§ **Passage**:
But I think the Sim version is in some ways better and more true to the book. While Sim does at times chew the scenery just a bit, it was still a very enjoyable production. (And even though I was a big fan of "The Avengers" (in reruns, of course) as a teen, I didn't even recognize Patrick MacNee as Young Marley). I like this version partly because it is in many ways so true to the book, and also Sim does seem "less infirm" than some who play Scrooge - you can imagine small children being afraid of him.

There's a much more recent version with a "more active" Scrooge that I love greatly as well - the Patrick Stewart version. First, because Patrick Stewart. But second, because they do follow the book fairly faithfully. (And there's a scene that never fails to make me tear up a bit, where the Ghost of Christmas Present takes Scrooge to (what I assume is) a Welsh coal mine, and the miners - working in horrible, dangerous conditions - still come up out of the ground singing Silent Night, because it is Christmas.

§ **Work to do**:
1/ According to the passage about screen versions of Scrooge, why does the writer like the Sim version? Answer in one to three sentences.
2/ List every actor named in the passage about screen versions of Scrooge.

(Records pointing to text and elements)
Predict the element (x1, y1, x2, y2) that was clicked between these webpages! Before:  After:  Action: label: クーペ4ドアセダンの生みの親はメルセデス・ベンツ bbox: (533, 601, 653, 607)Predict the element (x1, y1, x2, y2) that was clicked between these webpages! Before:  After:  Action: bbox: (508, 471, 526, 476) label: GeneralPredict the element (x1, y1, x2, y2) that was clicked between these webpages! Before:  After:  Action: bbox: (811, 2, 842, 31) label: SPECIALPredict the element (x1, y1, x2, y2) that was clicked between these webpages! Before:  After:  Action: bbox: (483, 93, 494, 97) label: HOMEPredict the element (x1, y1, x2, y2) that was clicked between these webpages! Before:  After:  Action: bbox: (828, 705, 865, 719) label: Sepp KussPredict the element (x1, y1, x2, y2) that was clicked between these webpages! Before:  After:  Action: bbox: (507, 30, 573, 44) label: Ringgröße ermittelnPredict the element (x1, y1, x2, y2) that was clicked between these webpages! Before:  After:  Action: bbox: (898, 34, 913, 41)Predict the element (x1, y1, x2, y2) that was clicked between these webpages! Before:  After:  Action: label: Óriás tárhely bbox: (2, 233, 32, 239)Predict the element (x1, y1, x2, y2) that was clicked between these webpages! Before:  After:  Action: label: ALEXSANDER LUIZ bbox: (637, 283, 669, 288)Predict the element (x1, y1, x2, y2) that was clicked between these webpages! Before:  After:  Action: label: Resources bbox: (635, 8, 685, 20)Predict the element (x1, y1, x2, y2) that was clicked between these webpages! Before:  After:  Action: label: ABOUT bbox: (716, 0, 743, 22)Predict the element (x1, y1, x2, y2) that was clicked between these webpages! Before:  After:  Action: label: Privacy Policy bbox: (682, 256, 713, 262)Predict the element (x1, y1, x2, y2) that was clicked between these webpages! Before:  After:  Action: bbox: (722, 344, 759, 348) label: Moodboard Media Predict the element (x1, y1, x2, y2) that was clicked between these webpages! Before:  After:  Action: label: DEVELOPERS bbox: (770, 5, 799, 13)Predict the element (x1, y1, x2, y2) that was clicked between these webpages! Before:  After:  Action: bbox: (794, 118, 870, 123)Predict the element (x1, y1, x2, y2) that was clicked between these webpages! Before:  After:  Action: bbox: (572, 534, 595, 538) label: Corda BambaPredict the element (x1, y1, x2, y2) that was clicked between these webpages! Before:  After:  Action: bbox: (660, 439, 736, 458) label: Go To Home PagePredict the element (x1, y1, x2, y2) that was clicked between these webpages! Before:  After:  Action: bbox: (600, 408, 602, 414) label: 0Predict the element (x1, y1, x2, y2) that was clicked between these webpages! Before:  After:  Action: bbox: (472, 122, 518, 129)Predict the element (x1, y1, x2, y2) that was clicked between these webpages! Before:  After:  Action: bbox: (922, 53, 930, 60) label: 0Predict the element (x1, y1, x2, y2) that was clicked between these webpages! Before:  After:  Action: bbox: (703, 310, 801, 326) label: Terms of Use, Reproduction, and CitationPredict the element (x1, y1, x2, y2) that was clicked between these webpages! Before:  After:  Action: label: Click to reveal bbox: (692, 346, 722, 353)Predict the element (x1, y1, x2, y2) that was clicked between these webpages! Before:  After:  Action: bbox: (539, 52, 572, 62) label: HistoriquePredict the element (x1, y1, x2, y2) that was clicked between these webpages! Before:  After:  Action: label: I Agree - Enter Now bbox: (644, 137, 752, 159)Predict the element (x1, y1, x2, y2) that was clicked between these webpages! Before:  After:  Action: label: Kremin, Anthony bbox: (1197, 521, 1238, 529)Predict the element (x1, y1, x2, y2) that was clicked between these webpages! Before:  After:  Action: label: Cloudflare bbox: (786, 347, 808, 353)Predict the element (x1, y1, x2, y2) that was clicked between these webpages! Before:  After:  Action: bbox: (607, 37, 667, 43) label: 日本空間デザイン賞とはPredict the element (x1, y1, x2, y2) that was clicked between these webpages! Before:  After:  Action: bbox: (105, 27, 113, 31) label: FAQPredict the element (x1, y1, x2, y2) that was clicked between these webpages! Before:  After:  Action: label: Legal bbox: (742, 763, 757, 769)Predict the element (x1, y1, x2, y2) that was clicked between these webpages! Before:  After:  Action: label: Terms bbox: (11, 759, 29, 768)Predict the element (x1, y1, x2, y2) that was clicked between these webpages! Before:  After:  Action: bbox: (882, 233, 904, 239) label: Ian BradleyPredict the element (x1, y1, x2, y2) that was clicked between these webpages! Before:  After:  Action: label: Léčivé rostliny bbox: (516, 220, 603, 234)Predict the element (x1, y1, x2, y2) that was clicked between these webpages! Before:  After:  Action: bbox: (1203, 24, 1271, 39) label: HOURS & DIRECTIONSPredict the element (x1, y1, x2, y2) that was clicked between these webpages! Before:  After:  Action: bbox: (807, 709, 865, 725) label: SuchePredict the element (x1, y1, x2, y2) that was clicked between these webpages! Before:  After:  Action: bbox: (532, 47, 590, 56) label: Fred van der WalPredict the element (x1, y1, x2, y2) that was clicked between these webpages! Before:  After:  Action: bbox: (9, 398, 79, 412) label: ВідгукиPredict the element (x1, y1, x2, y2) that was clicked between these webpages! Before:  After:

§ **Solutions to the tasks**:
1/ The writer likes the Sim version partly because it is in many ways so true to the book. Another reason is that Sim seems "less infirm" than some who play Scrooge, so you can imagine small children being afraid of him.

2/
- Sim
- Patrick MacNee
- Patrick Stewart